--- Source text ---

[QUESTION/REGRESSION] Unbound kthreads scheduled on nohz_full CPUs after commit 041ee6f3727a
From: sheviks
Date: Sat Mar 21 2026 - 00:44:51 EST
Hi Frederic and maintainers,
I’m reaching out to discuss a change in kthread affinity behavior that
seems to be a regression for users relying on dynamic CPU isolation.
This started appearing after commit 041ee6f3727a ("kthread: Rely on
HK_TYPE_DOMAIN for preferred affinity management").
The Problem:
In my setup, I use nohz_full but intentionally avoid the deprecated
isolcpus= boot parameter. Instead, I use cgroup v2
(cpuset.cpus.partition=isolated) to dynamically isolate CPUs after the
system has booted.
The commit 041ee6f3727a changed kthreads to rely on HK_TYPE_DOMAIN.
However, since isolcpus= is not used, HK_TYPE_DOMAIN defaults to all
CPUs at boot time. Even after I later configure cgroups to isolate
CPUs 1-7, unbound kthreads (including kthreadd) remain on those
nohz_full CPUs.
It seems the assumption that "nohz_full implies domain isolation" only
holds true if isolation is statically defined at boot via isolcpus=.

--- Data records ---
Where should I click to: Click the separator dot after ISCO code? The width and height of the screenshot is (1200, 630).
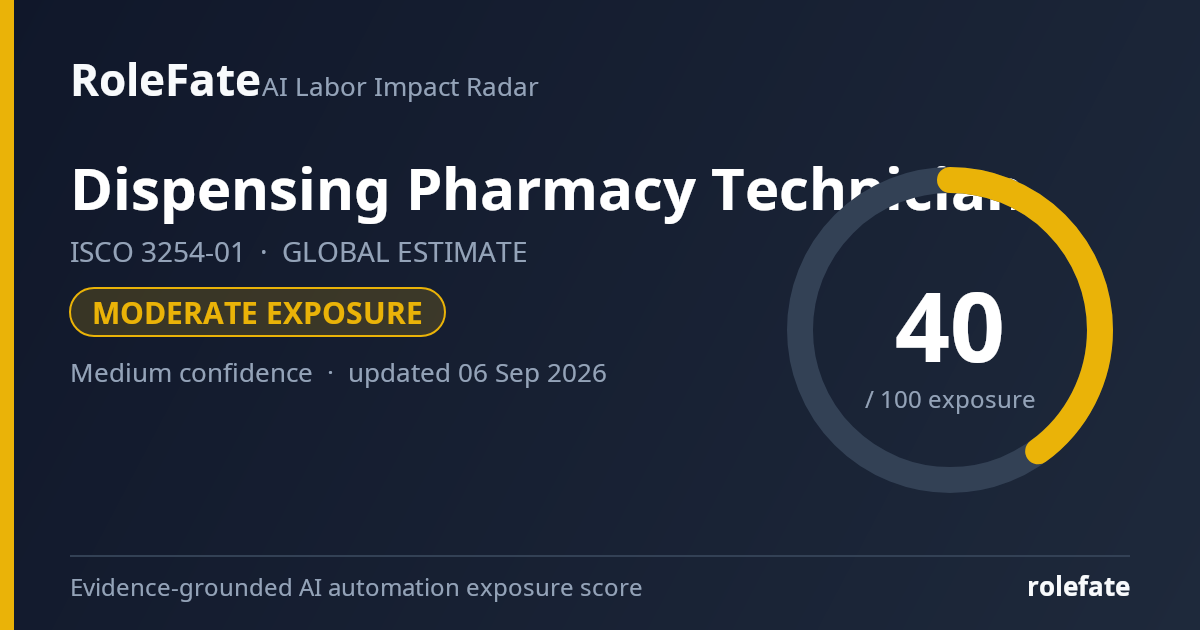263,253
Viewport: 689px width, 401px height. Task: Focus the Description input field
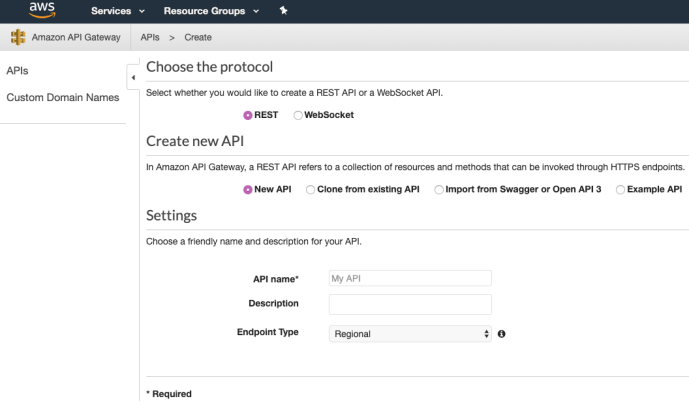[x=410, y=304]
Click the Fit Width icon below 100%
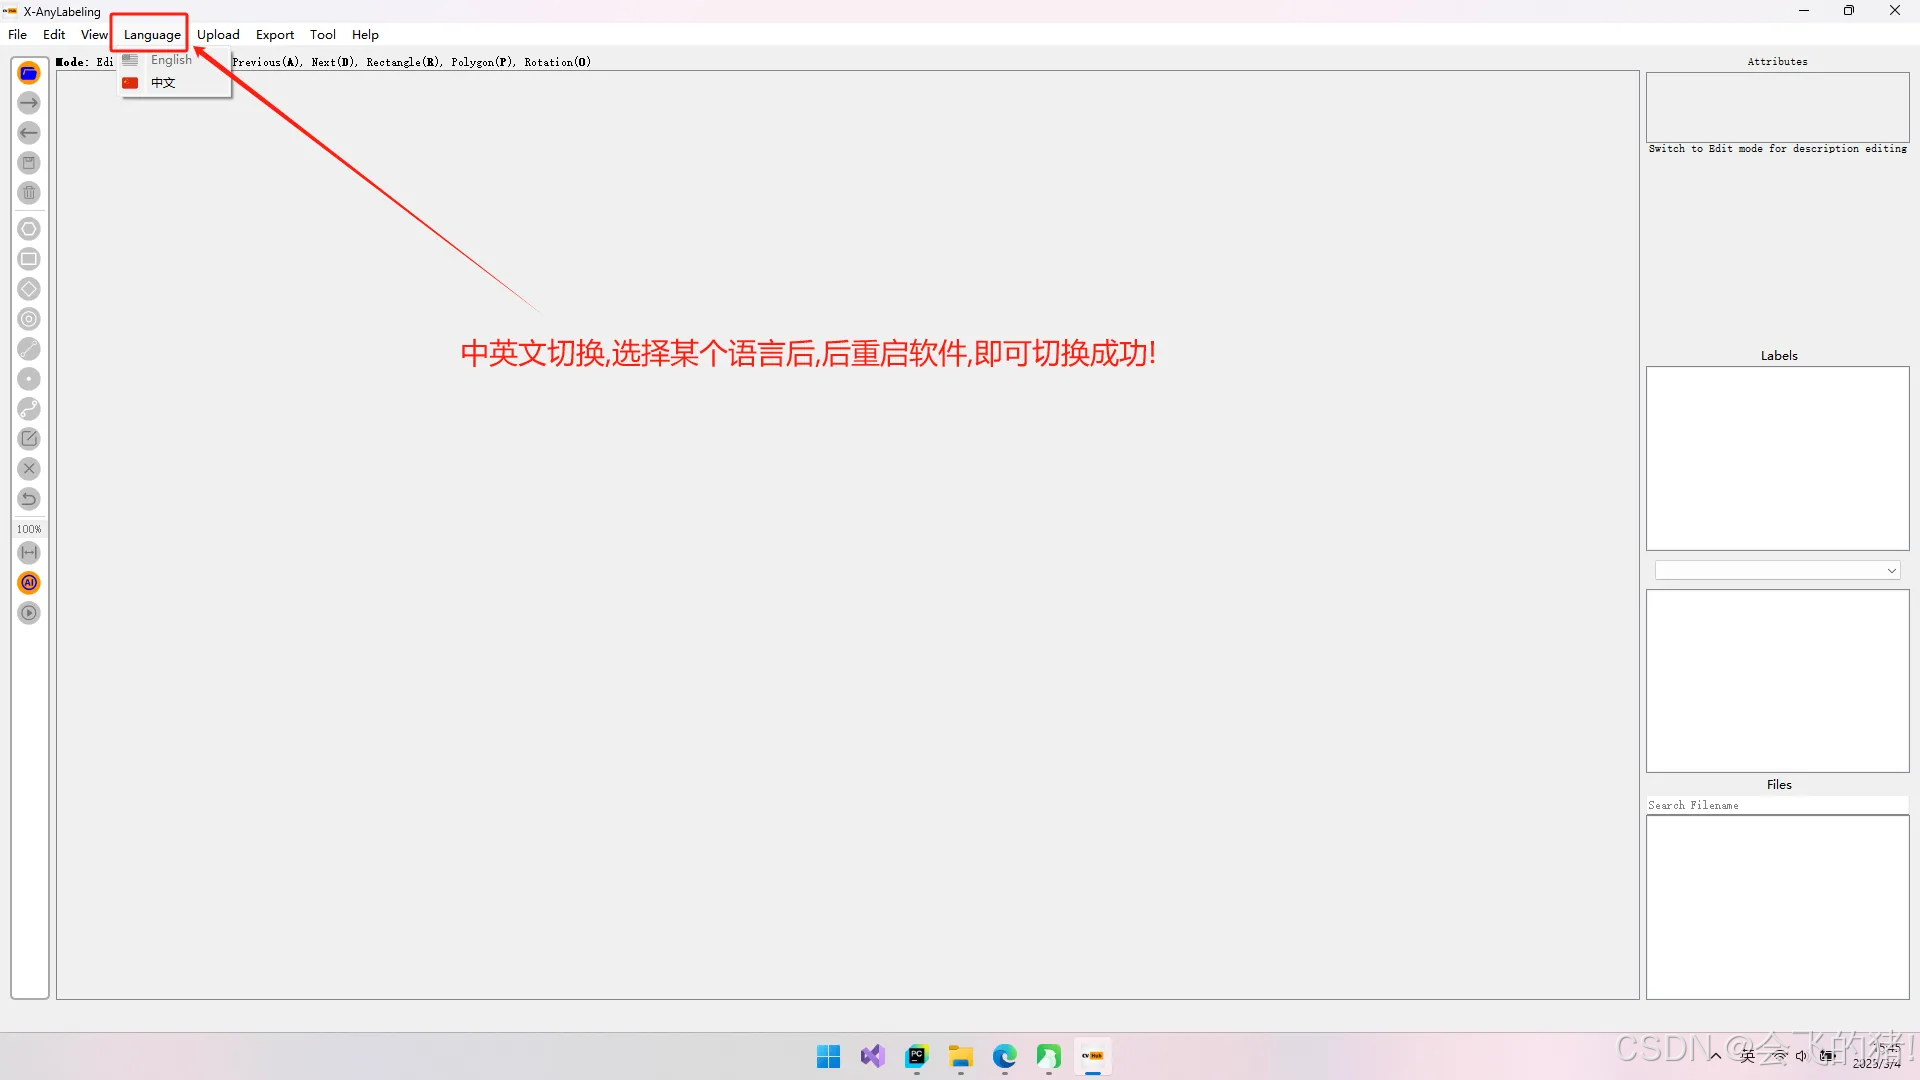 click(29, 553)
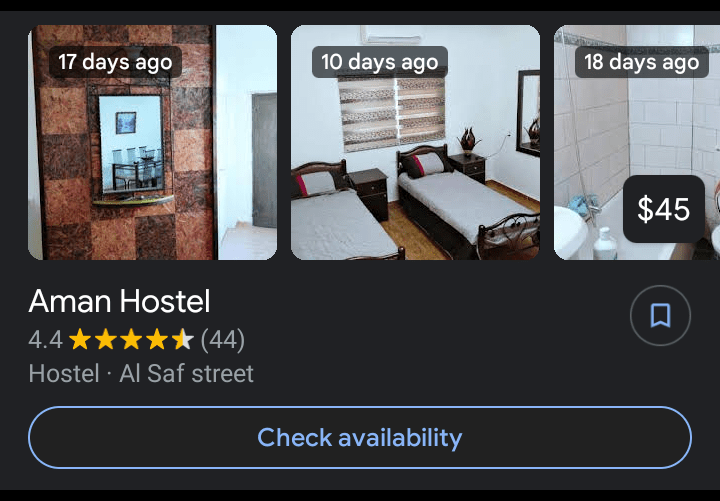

--- Tasks for this exercise ---
- A) In the kthread affinity post, why do unbound kthreads stay on CPUs 1-7 even after the author isolates them with cgroups? Answer in one to three sentences.
- B) In the kthread affinity post, rewrite the part that opens with the words containing "This started appearing" and closes with "rely on HK_TYPE_DOMAIN.", using "kernel command-line option" in place of "boot parameter".
- C) Write the next part of the kthread affinity mailing list post, continuing after its last sentence.

--- Answers per task ---
- A) Commit 041ee6f3727a made kthreads rely on HK_TYPE_DOMAIN for preferred affinity. Because the author does not use isolcpus=, HK_TYPE_DOMAIN defaults to all CPUs at boot. Isolating CPUs 1-7 through cgroups after boot does not move the unbound kthreads, including kthreadd, off those nohz_full CPUs.

- B)
This started appearing after commit 041ee6f3727a ("kthread: Rely on
HK_TYPE_DOMAIN for preferred affinity management").
The Problem:
In my setup, I use nohz_full but intentionally avoid the deprecated
isolcpus= kernel command-line option. Instead, I use cgroup v2
(cpuset.cpus.partition=isolated) to dynamically isolate CPUs after the
system has booted.
The commit 041ee6f3727a changed kthreads to rely on HK_TYPE_DOMAIN.

- C)
For dynamic isolation via cgroups, HK_TYPE_KTHREAD and HK_TYPE_DOMAIN
no longer cover the same set of CPUs.
System Log:
Here is the state of my system after setting up the cgroup isolation:
$ uname -r
7.0.0-rc4-1-rt
# 1. Boot parameters (No isolcpus)
$ grep -oe "nohz_full=[^ ]*" -e "rcu_nocbs=[^ ]*" /proc/cmdline
nohz_full=1,2,3,4,5,6,7
rcu_nocbs=1,2,3,4,5,6,7
# 2. Cgroup v2 Isolation is active
$ cat /sys/fs/cgroup/isolated1.slice/cpuset.cpus.exclusive
1-7
$ cat /sys/fs/cgroup/isolated1.slice/cpuset.cpus.partition
isolated
$ cat /sys/fs/cgroup/cpuset.cpus.effective
0
$ cat /sys/fs/cgroup/cpuset.cpus.isolated
1-7
# 3. Unbound kthreads are still "trapped" on isolated/nohz_full CPUs
$ ps -eLo cpuid,comm | grep -e COMM -e "^ *[1-7] " | grep -ve
"/[1-7]$" -e "kworker/[1-7]:" | head
CPUID COMMAND
4 pool_workqueue_release
1 pr/legacy
4 rcu_exp_gp_kthread_worker
1 kdevtmpfs
5 oom_reaper
1 ksmd
7 watchdogd
7 kswapd0
6 scsi_eh_0
Questions:
1. Is this an intended change that mandates the use of isolcpus= for
kthread exclusion?
2. If we prefer dynamic isolation via cgroup v2, is there a
recommended way to "refresh" or move these unbound kthreads once the
housekeeping mask changes at runtime?
3. Or should HK_TYPE_KTHREAD still be considered separately from
HK_TYPE_DOMAIN to account for nohz_full users without isolcpus=?
I would appreciate any insights or suggestions you might have.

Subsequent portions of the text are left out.